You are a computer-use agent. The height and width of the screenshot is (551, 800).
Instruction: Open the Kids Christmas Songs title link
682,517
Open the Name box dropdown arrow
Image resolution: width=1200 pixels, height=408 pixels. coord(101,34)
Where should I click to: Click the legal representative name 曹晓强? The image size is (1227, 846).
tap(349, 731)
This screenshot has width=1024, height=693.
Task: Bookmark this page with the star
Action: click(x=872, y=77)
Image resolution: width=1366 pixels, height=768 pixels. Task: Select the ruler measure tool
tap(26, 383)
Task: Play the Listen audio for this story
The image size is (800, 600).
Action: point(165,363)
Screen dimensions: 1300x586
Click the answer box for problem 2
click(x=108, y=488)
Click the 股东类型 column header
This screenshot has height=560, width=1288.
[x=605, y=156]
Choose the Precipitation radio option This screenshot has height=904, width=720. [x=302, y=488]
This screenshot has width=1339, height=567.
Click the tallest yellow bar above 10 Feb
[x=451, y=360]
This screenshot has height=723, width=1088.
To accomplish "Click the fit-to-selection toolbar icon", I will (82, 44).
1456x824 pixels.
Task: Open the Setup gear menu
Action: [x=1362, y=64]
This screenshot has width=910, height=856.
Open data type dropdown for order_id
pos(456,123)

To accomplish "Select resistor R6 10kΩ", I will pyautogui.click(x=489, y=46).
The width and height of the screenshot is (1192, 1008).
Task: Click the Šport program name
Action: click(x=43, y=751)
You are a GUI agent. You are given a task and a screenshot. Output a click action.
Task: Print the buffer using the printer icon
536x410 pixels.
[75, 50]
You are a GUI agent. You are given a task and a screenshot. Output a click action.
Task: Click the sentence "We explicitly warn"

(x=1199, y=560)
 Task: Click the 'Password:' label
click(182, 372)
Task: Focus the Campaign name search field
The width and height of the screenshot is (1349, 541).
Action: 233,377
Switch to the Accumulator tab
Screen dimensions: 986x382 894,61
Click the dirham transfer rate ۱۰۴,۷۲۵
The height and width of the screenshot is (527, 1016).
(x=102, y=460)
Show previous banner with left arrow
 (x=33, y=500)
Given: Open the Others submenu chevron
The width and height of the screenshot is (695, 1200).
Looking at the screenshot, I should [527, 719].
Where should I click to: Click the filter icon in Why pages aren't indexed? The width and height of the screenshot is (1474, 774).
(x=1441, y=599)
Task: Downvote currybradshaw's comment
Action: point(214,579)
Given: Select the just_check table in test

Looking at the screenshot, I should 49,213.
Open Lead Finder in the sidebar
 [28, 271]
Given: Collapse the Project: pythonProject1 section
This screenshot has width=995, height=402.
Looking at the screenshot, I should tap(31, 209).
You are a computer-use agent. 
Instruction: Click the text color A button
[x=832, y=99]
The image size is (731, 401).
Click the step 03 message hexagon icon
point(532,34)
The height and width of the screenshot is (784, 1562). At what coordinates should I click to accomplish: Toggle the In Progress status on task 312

□ □ □ □ □

» The problem
When the word "agent" occurs in a line above, list that line.

» Reply to the exercise
You are a computer-use agent. The height and width of the screenshot is (551, 800).
You are a GUI agent. You are given a task and a screenshot. Output a click action.
You are a GUI agent. You are given a task and a screenshot. Output a click action.
You are a computer-use agent. 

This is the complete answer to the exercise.